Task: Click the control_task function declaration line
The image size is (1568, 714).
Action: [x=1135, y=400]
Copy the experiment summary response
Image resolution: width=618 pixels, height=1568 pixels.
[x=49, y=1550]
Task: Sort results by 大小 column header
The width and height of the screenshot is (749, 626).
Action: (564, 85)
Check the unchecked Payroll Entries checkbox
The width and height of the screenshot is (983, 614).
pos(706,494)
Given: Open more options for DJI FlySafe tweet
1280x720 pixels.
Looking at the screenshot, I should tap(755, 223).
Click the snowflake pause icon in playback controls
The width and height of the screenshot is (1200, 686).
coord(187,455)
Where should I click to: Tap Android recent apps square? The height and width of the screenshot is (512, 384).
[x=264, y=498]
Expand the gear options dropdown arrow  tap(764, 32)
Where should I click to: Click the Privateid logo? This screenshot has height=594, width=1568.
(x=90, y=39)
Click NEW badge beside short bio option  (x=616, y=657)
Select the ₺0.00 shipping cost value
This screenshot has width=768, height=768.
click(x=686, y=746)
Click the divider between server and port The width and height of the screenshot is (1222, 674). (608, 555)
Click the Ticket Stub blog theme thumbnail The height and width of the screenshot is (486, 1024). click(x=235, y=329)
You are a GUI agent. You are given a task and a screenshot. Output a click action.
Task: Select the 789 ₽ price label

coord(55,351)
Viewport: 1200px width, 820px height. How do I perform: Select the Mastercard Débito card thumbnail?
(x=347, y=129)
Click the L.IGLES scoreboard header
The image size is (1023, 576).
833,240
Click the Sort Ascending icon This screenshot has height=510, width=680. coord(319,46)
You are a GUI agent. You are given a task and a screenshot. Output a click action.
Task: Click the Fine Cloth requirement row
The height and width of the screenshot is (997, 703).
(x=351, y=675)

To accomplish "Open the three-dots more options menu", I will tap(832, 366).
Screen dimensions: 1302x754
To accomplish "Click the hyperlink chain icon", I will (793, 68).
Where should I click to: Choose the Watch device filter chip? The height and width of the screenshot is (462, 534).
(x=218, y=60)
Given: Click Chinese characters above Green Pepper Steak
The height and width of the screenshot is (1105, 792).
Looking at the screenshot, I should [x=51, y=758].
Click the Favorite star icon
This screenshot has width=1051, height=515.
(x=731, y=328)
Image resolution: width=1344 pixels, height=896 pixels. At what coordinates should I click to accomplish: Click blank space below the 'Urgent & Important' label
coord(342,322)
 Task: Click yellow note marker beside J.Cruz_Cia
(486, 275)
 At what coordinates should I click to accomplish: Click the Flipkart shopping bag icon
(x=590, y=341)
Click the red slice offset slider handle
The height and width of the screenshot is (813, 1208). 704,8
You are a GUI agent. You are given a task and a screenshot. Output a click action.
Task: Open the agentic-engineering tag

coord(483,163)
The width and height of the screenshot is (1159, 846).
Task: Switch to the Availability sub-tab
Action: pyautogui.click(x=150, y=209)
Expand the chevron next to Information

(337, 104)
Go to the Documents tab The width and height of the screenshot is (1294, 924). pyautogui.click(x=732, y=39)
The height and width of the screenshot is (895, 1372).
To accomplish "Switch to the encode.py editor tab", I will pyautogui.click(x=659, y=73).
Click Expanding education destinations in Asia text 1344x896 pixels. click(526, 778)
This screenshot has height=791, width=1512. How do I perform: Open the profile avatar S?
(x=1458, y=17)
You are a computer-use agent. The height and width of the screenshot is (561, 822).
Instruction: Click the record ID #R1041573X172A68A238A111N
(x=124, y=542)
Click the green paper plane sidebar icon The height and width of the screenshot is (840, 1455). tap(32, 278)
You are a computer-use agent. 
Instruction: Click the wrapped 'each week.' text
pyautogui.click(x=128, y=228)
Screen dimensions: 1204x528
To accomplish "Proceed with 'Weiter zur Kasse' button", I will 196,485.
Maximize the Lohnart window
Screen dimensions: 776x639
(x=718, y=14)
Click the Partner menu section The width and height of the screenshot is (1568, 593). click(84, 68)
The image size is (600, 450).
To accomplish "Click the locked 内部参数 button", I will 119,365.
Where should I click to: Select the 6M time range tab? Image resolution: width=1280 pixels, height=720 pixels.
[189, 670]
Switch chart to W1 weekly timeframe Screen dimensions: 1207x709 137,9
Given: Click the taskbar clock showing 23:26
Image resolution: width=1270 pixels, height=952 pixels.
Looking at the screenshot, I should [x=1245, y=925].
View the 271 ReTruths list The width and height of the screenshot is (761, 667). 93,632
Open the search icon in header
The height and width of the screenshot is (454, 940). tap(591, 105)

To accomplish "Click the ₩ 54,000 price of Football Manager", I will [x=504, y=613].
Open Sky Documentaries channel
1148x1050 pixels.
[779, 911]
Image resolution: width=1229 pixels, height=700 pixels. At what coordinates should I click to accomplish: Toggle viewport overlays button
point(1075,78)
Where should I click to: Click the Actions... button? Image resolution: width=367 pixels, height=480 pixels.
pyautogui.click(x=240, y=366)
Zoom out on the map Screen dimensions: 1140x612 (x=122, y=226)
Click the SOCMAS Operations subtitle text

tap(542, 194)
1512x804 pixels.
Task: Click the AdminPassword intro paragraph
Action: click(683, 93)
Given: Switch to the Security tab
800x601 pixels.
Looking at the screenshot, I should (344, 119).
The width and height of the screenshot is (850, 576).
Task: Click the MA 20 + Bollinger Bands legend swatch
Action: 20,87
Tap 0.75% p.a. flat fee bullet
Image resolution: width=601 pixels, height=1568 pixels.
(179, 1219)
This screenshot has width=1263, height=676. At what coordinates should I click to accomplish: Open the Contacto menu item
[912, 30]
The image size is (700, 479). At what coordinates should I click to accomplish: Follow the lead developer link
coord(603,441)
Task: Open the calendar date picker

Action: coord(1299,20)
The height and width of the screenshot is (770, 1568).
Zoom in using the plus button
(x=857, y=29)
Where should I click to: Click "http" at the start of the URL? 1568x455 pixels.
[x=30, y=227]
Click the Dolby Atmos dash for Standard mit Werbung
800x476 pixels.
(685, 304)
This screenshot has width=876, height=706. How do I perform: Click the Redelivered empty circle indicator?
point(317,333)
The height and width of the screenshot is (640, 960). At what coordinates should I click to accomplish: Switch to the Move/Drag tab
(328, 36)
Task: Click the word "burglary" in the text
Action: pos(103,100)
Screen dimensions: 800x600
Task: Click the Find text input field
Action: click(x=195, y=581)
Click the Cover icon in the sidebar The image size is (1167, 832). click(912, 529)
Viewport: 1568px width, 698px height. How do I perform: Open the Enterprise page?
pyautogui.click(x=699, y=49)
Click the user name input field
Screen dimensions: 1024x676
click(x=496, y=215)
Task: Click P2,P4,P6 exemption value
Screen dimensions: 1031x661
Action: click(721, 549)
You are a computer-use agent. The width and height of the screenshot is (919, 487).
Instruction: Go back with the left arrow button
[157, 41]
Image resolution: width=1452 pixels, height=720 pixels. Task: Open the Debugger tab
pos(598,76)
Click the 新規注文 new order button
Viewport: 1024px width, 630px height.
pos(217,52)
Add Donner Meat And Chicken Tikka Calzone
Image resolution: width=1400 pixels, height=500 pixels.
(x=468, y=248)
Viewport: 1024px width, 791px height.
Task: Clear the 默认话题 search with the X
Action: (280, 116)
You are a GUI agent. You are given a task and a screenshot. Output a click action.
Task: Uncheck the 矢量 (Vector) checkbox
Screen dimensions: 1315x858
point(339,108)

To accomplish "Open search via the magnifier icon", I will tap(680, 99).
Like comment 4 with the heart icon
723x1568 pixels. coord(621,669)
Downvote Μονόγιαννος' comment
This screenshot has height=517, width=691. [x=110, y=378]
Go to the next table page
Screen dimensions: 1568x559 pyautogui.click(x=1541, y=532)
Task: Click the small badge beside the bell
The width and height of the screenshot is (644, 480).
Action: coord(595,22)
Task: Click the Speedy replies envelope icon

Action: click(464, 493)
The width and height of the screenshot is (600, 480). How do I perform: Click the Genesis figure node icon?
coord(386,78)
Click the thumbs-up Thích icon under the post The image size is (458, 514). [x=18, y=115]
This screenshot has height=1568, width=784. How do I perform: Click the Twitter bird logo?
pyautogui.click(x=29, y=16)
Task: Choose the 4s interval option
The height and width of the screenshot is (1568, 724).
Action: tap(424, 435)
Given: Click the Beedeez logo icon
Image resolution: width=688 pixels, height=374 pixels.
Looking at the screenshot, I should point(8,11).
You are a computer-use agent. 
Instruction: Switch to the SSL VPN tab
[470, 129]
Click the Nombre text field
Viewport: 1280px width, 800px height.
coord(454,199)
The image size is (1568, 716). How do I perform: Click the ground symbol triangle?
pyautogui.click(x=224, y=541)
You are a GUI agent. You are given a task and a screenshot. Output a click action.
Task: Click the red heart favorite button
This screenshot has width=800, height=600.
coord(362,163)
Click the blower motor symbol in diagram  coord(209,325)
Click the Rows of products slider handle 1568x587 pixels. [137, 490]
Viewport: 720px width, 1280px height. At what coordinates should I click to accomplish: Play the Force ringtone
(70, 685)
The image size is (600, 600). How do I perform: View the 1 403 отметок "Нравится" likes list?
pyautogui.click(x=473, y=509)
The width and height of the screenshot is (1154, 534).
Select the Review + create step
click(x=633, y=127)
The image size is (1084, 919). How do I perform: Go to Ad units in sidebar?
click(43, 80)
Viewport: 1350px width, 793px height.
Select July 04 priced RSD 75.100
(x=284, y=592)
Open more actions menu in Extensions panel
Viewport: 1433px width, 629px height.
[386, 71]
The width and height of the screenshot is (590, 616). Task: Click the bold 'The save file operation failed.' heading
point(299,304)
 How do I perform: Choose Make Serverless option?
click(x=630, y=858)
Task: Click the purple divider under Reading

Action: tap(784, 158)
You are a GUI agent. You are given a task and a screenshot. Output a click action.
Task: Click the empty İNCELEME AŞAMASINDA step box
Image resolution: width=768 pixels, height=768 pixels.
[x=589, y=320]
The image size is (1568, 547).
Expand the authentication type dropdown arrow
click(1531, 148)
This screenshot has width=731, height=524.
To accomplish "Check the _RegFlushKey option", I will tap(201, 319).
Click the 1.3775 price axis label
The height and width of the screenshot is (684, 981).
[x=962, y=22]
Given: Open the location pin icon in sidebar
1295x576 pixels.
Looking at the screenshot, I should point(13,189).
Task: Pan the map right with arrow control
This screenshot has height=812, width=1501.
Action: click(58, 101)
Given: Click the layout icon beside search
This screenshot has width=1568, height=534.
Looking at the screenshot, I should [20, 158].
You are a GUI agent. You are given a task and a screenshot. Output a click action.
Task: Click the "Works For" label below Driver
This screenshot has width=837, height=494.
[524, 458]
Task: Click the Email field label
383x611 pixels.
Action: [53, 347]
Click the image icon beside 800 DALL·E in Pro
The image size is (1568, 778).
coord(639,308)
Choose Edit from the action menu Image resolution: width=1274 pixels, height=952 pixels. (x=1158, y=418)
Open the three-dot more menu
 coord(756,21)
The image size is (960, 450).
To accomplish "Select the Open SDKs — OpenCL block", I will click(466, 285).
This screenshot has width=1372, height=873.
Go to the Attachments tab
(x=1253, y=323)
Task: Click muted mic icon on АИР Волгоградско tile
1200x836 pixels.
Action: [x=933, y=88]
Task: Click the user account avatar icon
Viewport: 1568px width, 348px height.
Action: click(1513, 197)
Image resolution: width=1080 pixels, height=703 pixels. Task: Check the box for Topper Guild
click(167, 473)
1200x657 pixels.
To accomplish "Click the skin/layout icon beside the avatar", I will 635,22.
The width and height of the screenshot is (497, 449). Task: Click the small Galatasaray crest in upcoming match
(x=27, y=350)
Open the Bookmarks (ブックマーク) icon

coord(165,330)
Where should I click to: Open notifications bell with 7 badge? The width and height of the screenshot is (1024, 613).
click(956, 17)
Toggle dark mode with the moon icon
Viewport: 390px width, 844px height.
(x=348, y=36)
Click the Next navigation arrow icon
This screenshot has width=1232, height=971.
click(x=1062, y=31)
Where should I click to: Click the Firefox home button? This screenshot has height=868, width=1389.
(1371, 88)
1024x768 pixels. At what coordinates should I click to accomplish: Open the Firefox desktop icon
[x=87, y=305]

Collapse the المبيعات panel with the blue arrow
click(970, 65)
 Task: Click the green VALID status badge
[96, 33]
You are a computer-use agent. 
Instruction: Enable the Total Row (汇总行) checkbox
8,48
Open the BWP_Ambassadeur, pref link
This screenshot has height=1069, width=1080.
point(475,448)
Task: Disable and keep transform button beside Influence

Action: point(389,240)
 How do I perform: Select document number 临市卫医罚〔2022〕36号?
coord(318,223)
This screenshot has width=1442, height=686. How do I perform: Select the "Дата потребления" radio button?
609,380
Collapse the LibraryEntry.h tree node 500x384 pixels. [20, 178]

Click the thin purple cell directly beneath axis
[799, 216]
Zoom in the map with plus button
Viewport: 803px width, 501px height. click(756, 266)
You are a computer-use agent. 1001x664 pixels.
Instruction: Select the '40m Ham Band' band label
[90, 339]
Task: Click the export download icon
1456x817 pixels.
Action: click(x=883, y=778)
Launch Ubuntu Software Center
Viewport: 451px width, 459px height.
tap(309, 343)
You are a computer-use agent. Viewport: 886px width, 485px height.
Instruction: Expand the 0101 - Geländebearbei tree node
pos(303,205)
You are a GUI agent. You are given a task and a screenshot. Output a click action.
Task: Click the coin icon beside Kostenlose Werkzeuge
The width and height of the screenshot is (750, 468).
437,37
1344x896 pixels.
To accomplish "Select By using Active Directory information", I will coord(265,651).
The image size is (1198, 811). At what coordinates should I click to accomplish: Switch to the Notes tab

**Aim of the exercise:**
Copy out, from the data above, every line holding the word "options".

**Task result:**
Given: Open more options for DJI FlySafe tweet
Expand the gear options dropdown arrow  tap(764, 32)
To accomplish "Open the three-dots more options menu", I will tap(832, 366).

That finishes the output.